[Stored data]
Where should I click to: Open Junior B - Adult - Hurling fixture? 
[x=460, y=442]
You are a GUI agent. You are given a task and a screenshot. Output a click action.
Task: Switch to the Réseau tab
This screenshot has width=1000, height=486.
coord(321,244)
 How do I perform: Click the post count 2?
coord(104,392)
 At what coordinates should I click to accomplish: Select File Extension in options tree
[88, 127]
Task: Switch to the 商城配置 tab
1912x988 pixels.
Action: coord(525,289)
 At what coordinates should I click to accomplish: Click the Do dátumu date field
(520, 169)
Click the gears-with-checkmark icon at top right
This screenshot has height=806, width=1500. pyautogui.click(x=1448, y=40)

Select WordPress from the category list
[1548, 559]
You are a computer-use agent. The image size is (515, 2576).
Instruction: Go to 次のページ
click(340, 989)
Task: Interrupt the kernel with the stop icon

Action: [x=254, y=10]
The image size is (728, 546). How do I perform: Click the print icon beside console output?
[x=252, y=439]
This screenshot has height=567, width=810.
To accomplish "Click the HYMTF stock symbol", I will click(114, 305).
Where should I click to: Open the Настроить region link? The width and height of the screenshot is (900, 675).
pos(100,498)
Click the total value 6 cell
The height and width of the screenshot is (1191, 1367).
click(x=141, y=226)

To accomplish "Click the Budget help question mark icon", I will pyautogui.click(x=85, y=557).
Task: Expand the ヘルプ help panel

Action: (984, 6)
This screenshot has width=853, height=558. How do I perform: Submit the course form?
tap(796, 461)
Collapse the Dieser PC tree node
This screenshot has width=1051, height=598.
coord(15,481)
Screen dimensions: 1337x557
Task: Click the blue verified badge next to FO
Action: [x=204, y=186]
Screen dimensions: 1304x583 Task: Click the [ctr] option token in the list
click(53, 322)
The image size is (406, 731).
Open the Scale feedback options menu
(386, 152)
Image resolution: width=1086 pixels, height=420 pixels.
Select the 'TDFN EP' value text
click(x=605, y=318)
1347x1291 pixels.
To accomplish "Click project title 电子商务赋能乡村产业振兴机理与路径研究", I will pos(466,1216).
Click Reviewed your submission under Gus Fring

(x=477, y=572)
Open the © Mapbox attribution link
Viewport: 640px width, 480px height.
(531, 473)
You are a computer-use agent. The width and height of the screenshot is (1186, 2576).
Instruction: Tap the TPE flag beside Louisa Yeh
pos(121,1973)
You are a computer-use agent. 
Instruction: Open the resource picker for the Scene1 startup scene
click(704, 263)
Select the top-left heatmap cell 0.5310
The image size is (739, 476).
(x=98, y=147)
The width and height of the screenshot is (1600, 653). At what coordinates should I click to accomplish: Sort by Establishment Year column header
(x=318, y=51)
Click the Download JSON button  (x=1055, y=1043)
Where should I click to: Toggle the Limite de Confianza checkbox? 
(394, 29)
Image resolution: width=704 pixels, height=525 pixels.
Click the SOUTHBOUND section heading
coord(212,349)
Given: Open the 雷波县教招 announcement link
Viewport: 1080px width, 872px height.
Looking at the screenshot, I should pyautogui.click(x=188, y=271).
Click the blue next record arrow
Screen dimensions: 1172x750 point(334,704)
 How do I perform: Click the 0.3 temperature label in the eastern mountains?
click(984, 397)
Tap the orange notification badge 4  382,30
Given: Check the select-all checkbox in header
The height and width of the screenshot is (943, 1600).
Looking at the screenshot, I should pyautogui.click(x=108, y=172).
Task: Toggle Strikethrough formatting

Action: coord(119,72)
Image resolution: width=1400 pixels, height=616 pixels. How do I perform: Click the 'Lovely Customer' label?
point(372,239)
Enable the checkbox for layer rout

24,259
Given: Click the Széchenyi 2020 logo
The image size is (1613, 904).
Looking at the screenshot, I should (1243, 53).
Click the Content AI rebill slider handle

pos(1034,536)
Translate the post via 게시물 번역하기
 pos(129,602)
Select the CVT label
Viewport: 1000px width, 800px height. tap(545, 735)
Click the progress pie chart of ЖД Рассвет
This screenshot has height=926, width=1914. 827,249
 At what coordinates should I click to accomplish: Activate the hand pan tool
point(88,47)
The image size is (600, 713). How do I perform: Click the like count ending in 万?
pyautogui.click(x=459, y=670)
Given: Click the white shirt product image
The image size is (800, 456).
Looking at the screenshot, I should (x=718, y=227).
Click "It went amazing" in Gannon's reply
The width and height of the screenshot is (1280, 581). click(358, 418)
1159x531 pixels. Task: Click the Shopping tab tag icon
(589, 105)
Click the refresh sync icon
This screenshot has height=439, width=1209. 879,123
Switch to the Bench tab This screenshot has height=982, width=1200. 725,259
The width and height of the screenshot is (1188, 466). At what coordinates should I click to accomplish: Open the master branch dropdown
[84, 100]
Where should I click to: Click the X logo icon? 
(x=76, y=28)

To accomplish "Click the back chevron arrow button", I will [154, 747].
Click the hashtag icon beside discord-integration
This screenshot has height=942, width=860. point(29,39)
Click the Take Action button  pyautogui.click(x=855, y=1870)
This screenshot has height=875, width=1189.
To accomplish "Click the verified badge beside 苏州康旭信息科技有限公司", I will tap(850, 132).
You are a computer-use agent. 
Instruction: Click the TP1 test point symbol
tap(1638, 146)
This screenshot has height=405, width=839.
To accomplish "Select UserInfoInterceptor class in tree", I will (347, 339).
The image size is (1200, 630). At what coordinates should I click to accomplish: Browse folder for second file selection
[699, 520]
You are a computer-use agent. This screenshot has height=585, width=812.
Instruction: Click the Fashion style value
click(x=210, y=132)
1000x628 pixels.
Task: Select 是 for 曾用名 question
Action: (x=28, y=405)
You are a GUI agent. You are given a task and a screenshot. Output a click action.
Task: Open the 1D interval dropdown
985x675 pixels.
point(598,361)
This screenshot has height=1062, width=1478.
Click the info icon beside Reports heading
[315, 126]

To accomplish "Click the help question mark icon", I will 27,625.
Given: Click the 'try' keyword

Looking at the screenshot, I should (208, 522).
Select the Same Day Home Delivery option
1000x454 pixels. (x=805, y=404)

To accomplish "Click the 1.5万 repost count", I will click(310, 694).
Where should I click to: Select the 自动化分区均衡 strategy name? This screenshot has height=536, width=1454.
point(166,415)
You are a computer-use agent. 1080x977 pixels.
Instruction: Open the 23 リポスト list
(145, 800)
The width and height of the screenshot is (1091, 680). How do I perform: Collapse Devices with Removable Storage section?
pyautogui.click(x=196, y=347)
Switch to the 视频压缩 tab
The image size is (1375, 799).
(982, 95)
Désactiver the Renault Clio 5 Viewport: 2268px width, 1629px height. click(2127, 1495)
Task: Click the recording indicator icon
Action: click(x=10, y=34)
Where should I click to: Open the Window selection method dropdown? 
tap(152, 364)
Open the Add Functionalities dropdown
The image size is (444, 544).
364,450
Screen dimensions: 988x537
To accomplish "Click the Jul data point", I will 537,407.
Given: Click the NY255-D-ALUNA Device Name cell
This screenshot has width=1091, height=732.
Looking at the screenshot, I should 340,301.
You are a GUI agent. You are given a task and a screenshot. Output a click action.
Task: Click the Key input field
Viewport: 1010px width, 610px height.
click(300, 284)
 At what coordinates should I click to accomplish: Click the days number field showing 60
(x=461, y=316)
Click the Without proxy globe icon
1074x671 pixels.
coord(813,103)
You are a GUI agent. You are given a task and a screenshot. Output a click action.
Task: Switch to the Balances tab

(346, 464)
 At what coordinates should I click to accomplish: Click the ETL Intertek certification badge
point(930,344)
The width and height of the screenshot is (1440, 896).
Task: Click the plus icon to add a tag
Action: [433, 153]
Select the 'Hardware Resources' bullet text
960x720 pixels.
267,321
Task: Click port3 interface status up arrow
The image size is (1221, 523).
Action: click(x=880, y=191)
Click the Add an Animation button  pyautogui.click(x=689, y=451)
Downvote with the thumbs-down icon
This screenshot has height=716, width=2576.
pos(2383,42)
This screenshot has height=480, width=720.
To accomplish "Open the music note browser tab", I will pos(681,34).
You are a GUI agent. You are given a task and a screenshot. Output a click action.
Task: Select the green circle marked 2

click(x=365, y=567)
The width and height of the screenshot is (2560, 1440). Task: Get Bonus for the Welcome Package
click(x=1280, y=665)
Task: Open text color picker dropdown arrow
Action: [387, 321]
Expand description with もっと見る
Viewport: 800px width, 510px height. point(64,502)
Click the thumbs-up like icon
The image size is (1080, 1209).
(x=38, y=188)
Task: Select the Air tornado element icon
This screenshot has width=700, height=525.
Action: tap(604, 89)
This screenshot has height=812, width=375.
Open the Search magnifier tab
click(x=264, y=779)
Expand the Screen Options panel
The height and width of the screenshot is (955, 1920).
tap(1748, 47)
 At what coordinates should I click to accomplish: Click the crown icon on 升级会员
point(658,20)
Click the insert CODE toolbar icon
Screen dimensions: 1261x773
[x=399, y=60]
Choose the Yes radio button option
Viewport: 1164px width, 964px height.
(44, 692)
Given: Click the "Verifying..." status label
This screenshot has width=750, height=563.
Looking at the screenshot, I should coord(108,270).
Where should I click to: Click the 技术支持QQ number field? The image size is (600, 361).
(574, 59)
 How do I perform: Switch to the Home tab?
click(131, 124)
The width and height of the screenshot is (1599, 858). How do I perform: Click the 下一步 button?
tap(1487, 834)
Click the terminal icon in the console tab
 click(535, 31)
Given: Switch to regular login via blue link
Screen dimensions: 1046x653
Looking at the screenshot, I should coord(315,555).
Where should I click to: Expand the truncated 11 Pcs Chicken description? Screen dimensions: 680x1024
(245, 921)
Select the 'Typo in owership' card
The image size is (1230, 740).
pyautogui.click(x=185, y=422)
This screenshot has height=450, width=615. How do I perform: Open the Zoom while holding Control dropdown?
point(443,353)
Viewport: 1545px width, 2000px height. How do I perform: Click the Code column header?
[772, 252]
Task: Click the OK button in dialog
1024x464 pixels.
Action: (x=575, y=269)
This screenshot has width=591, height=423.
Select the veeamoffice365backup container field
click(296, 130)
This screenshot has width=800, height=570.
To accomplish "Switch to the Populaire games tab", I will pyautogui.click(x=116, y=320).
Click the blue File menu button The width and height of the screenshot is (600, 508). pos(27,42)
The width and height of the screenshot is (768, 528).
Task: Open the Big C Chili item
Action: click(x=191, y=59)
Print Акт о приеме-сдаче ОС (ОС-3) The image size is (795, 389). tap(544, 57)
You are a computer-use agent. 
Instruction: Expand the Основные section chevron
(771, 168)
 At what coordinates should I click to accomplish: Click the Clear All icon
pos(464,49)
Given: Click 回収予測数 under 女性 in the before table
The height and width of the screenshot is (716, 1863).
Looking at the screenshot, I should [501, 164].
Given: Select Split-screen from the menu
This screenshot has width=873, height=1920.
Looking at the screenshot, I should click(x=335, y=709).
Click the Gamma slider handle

=== WHAT THIS TASK INVOLVES ===
Set down, exactly as they appear, the line holding "Instruction: Expand the" and every line after it until the records end.

=== RESULT ===
Instruction: Expand the Основные section chevron
(771, 168)
 At what coordinates should I click to accomplish: Click the Clear All icon
pos(464,49)
Given: Click 回収予測数 under 女性 in the before table
The height and width of the screenshot is (716, 1863).
Looking at the screenshot, I should [501, 164].
Given: Select Split-screen from the menu
This screenshot has width=873, height=1920.
Looking at the screenshot, I should click(x=335, y=709).
Click the Gamma slider handle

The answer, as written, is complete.